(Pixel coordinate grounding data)
══════════
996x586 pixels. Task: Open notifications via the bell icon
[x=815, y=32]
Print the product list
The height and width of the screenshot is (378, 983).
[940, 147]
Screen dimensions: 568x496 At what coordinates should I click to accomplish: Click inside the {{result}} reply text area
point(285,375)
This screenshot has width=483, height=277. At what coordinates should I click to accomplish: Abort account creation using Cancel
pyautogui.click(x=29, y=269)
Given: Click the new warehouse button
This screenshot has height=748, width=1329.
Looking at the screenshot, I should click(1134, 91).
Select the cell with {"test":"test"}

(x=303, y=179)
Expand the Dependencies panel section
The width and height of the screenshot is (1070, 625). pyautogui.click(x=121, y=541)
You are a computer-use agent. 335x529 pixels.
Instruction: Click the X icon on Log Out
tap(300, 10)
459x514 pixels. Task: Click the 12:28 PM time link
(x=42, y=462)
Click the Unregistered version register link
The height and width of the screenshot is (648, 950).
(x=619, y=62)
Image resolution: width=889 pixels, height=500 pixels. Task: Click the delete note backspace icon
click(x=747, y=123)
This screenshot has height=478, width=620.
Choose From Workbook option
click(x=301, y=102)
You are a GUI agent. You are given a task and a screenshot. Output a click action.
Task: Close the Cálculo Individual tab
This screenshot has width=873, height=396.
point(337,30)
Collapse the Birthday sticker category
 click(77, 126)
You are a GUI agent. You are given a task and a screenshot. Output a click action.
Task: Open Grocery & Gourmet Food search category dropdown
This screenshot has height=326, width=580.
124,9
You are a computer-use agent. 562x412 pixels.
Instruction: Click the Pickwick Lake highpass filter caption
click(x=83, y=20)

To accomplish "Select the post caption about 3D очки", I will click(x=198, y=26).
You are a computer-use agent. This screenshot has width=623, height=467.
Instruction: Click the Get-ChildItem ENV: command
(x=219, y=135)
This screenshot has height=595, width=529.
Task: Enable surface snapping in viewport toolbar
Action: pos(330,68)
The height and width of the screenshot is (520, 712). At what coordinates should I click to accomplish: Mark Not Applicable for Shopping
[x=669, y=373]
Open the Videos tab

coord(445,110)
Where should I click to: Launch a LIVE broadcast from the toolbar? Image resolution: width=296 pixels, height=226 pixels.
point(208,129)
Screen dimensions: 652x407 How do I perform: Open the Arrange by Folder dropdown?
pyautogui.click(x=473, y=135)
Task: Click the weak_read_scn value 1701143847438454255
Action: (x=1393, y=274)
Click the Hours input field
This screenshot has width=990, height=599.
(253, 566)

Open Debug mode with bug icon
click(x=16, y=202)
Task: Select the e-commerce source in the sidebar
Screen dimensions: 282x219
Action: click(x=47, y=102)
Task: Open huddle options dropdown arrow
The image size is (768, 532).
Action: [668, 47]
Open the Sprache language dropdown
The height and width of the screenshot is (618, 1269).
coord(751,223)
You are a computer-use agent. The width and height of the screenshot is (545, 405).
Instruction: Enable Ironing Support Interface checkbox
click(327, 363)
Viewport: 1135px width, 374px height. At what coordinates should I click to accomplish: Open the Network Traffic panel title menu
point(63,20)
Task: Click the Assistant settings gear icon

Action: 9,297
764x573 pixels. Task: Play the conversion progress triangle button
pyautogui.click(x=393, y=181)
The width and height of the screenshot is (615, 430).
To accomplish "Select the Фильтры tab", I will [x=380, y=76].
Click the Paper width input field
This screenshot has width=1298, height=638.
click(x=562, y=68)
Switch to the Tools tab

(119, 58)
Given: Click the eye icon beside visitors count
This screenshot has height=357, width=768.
══════════
> EXERCISE OBJECTIVE
Reproduce all the data precisely, word for word.

> ANSWER SECTION
996x586 pixels. Task: Open notifications via the bell icon
[x=815, y=32]
Print the product list
The height and width of the screenshot is (378, 983).
[940, 147]
Screen dimensions: 568x496 At what coordinates should I click to accomplish: Click inside the {{result}} reply text area
point(285,375)
This screenshot has width=483, height=277. At what coordinates should I click to accomplish: Abort account creation using Cancel
pyautogui.click(x=29, y=269)
Given: Click the new warehouse button
This screenshot has height=748, width=1329.
Looking at the screenshot, I should click(1134, 91).
Select the cell with {"test":"test"}

(x=303, y=179)
Expand the Dependencies panel section
The width and height of the screenshot is (1070, 625). pyautogui.click(x=121, y=541)
You are a computer-use agent. 335x529 pixels.
Instruction: Click the X icon on Log Out
tap(300, 10)
459x514 pixels. Task: Click the 12:28 PM time link
(x=42, y=462)
Click the Unregistered version register link
The height and width of the screenshot is (648, 950).
(x=619, y=62)
Image resolution: width=889 pixels, height=500 pixels. Task: Click the delete note backspace icon
click(x=747, y=123)
This screenshot has height=478, width=620.
Choose From Workbook option
click(x=301, y=102)
You are a GUI agent. You are given a task and a screenshot. Output a click action.
Task: Close the Cálculo Individual tab
This screenshot has width=873, height=396.
point(337,30)
Collapse the Birthday sticker category
 click(77, 126)
You are a GUI agent. You are given a task and a screenshot. Output a click action.
Task: Open Grocery & Gourmet Food search category dropdown
This screenshot has height=326, width=580.
124,9
You are a computer-use agent. 562x412 pixels.
Instruction: Click the Pickwick Lake highpass filter caption
click(x=83, y=20)

To accomplish "Select the post caption about 3D очки", I will click(x=198, y=26).
You are a computer-use agent. This screenshot has width=623, height=467.
Instruction: Click the Get-ChildItem ENV: command
(x=219, y=135)
This screenshot has height=595, width=529.
Task: Enable surface snapping in viewport toolbar
Action: pos(330,68)
The height and width of the screenshot is (520, 712). At what coordinates should I click to accomplish: Mark Not Applicable for Shopping
[x=669, y=373]
Open the Videos tab

coord(445,110)
Where should I click to: Launch a LIVE broadcast from the toolbar? Image resolution: width=296 pixels, height=226 pixels.
point(208,129)
Screen dimensions: 652x407 How do I perform: Open the Arrange by Folder dropdown?
pyautogui.click(x=473, y=135)
Task: Click the weak_read_scn value 1701143847438454255
Action: (x=1393, y=274)
Click the Hours input field
This screenshot has width=990, height=599.
(253, 566)

Open Debug mode with bug icon
click(x=16, y=202)
Task: Select the e-commerce source in the sidebar
Screen dimensions: 282x219
Action: click(x=47, y=102)
Task: Open huddle options dropdown arrow
The image size is (768, 532).
Action: [668, 47]
Open the Sprache language dropdown
The height and width of the screenshot is (618, 1269).
coord(751,223)
You are a computer-use agent. The width and height of the screenshot is (545, 405).
Instruction: Enable Ironing Support Interface checkbox
click(327, 363)
Viewport: 1135px width, 374px height. At what coordinates should I click to accomplish: Open the Network Traffic panel title menu
point(63,20)
Task: Click the Assistant settings gear icon

Action: 9,297
764x573 pixels. Task: Play the conversion progress triangle button
pyautogui.click(x=393, y=181)
The width and height of the screenshot is (615, 430).
To accomplish "Select the Фильтры tab", I will [x=380, y=76].
Click the Paper width input field
This screenshot has width=1298, height=638.
click(x=562, y=68)
Switch to the Tools tab

(119, 58)
Given: Click the eye icon beside visitors count
This screenshot has height=357, width=768.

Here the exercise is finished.